On 9 September 1953 Mrkušić played in what would turn out to be the last competitive match of his career as his Red Star faced Spartak Subotica. At 38 years, three months and thirteen days of age, he became the oldest player to appear in a Yugoslav First League match.

==International career==
On 23 March 1941, some two weeks before the Nazi German invasion of Yugoslavia, 25-year-old Mrkušić made his debut for Kingdom of Yugoslavia national team in a match versus Hungary.

Following the end of World War II, he appeared 10 more times in the Federal People's Republic of Yugoslavia national team jersey (three of those caps came at the 1950 World Cup in Brazil). He contributed greatly to Yugoslavia's 1950 FIFA World Cup qualifying campaign, putting in a particularly glowing performance on 11 December 1949 in Florence versus France in the deciding qualifying playoff game that Yugoslavia won 3-2 after extra-time.

At the World Cup in Brazil, 35-year-old Mrkušić played all three of Yugoslavia's group stage matches — wins against Switzerland and Mexico followed by a loss to Brazil in the deciding match. Yugoslavia finished second in the group, failing to progress to the next stage.

Mrkušić's very last national team appearance took place on 8 October 1950 in a friendly versus Austria.

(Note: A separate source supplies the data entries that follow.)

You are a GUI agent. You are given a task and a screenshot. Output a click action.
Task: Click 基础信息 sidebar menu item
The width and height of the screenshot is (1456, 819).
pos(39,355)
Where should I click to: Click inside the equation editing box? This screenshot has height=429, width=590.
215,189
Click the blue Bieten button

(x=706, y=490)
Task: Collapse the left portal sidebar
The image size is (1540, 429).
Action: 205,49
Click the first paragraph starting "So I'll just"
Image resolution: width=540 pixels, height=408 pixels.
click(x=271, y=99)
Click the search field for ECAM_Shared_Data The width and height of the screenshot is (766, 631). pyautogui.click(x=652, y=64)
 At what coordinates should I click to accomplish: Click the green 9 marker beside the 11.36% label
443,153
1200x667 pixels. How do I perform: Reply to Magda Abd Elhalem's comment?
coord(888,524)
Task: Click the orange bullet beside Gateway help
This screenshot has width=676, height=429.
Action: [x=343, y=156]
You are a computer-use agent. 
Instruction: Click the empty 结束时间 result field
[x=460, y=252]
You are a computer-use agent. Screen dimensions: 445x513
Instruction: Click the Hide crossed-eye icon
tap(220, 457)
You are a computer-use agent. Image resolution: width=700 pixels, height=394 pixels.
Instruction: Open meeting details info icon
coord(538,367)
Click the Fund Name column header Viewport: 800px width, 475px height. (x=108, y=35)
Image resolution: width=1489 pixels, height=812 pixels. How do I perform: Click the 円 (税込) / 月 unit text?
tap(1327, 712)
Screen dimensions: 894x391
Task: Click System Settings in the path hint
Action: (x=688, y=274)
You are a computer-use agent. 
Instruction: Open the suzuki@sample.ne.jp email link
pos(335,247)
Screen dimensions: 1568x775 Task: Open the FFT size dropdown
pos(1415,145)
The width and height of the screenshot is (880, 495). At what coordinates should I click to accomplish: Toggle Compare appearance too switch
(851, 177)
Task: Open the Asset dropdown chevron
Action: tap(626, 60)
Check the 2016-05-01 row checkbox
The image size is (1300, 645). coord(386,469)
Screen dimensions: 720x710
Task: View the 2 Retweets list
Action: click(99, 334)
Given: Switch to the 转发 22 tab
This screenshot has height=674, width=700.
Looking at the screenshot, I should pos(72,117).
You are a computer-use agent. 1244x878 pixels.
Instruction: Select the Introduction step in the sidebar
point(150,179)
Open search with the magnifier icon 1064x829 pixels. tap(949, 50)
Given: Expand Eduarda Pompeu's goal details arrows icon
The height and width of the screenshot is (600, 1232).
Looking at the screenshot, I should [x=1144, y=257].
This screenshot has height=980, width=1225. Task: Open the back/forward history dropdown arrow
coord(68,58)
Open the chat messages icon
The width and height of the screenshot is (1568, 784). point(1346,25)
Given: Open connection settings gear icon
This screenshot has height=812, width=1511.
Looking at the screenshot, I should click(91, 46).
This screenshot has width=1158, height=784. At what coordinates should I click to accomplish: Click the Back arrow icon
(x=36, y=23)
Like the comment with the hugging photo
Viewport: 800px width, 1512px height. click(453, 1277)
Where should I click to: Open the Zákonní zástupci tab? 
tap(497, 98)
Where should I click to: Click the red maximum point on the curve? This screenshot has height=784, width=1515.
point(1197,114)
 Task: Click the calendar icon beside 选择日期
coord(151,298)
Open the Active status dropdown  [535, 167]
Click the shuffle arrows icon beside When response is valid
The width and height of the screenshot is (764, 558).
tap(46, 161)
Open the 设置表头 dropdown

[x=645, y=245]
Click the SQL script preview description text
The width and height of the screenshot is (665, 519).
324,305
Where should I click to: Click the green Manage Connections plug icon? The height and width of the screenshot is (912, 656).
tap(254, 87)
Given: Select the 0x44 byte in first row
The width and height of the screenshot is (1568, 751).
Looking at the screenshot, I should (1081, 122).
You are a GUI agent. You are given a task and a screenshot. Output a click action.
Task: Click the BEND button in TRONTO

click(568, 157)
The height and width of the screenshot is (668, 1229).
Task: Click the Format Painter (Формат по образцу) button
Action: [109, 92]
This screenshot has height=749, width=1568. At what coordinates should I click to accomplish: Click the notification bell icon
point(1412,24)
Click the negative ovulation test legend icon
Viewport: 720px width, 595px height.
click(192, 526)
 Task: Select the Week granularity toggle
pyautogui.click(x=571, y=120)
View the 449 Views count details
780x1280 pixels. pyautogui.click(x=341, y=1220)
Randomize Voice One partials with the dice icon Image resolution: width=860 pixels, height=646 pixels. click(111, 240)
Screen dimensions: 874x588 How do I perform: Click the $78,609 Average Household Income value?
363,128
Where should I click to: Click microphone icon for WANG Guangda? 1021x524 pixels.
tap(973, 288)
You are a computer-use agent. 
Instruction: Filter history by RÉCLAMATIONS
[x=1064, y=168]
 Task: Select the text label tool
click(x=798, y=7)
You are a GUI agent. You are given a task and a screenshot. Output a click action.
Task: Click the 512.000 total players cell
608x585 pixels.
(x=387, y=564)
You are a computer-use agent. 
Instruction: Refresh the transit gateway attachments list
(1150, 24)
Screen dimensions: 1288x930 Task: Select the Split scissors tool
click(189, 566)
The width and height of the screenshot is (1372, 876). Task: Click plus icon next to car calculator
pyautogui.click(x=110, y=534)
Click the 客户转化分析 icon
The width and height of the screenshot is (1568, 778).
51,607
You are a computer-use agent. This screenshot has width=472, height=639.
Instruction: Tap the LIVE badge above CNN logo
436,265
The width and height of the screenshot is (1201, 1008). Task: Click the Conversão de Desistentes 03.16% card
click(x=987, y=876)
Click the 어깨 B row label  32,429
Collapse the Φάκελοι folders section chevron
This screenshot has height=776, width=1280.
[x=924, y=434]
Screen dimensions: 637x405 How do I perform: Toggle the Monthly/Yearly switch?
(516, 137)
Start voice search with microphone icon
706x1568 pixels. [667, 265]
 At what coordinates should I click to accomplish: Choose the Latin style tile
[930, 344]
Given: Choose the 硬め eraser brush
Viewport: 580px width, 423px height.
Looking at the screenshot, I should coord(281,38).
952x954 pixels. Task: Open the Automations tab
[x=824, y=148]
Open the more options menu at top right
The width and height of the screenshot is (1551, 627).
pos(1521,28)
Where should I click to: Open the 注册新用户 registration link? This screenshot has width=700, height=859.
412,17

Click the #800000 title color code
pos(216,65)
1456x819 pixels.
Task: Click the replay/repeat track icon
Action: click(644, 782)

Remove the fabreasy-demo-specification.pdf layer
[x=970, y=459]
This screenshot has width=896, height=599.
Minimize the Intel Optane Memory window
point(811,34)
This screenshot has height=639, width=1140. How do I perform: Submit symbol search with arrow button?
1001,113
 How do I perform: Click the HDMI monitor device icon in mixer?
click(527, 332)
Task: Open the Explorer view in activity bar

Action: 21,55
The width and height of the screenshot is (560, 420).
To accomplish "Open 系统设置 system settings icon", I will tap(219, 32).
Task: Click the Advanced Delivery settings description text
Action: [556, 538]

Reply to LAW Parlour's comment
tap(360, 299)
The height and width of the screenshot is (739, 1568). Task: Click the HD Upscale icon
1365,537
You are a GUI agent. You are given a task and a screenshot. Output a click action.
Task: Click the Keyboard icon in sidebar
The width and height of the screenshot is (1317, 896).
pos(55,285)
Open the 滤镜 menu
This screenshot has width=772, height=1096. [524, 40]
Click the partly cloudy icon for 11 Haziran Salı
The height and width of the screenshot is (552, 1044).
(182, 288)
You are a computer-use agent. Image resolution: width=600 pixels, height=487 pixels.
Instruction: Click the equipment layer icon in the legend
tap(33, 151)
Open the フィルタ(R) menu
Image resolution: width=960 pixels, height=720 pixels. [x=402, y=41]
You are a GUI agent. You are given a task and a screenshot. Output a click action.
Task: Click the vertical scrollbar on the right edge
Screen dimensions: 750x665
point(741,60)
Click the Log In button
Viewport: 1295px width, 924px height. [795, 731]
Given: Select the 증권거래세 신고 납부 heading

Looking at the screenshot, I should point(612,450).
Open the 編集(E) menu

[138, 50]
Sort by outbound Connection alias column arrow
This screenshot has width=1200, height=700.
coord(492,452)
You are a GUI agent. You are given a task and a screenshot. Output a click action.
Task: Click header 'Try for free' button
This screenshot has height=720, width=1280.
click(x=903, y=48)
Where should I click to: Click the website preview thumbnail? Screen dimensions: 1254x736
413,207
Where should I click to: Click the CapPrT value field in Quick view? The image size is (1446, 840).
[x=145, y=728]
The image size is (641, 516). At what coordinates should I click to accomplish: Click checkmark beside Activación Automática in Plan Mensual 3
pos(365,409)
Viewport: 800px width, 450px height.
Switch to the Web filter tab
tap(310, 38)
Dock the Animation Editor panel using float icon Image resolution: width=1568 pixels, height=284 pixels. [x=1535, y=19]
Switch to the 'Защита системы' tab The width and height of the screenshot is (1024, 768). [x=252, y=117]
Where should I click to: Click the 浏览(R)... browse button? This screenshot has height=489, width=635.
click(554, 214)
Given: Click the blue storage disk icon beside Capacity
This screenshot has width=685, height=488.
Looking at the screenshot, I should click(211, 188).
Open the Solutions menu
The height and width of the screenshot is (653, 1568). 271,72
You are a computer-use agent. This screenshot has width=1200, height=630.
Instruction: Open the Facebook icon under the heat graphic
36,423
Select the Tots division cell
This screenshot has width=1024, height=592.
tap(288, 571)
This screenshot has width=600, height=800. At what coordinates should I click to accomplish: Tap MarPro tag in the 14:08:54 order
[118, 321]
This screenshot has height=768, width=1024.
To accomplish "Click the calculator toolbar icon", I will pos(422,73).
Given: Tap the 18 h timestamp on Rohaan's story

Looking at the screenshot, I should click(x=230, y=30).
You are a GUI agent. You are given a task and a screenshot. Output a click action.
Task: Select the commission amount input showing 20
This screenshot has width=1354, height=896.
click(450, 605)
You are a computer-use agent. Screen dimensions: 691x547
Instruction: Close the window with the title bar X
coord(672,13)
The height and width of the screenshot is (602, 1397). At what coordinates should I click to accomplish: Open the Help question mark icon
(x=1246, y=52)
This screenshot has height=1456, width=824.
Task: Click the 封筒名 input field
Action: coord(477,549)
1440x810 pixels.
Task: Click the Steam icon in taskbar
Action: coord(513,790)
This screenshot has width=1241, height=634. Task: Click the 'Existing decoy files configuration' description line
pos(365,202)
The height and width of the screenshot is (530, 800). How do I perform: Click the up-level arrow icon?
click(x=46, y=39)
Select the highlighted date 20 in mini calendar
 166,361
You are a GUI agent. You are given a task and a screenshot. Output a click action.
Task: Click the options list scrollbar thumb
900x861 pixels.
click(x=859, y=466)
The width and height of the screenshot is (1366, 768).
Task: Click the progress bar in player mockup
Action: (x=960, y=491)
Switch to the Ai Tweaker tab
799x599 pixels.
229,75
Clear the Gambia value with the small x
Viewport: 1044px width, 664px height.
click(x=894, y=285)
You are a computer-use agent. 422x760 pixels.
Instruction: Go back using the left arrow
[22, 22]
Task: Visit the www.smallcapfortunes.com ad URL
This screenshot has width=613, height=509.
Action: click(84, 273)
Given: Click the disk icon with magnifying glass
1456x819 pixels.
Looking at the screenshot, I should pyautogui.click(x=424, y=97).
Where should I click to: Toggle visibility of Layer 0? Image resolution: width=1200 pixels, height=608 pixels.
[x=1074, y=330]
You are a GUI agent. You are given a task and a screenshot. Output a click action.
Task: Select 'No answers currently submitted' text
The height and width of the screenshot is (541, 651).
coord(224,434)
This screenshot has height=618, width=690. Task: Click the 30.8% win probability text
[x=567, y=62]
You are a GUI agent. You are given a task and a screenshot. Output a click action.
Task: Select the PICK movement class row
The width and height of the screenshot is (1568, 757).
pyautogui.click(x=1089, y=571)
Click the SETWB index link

Already 35 years old at this point, he stepped aside, making way for up-and-coming 22-year-old Vladimir Beara.

==Post-football==
After retirement from football, Mrkušić continued living in Belgrade.

Since he graduated from University of Belgrade in 1946 with a forestry degree, he decided to seek employment in that field after his football career ended in 1955. He worked in his second profession for decades afterwards, during which among other things he was involved in construction and long-term maintenance of football pitches.

He was also actively involved with Red Star Belgrade veterans' organization.

Mrkušić died in Belgrade, after a short illness, on October 30, 2007.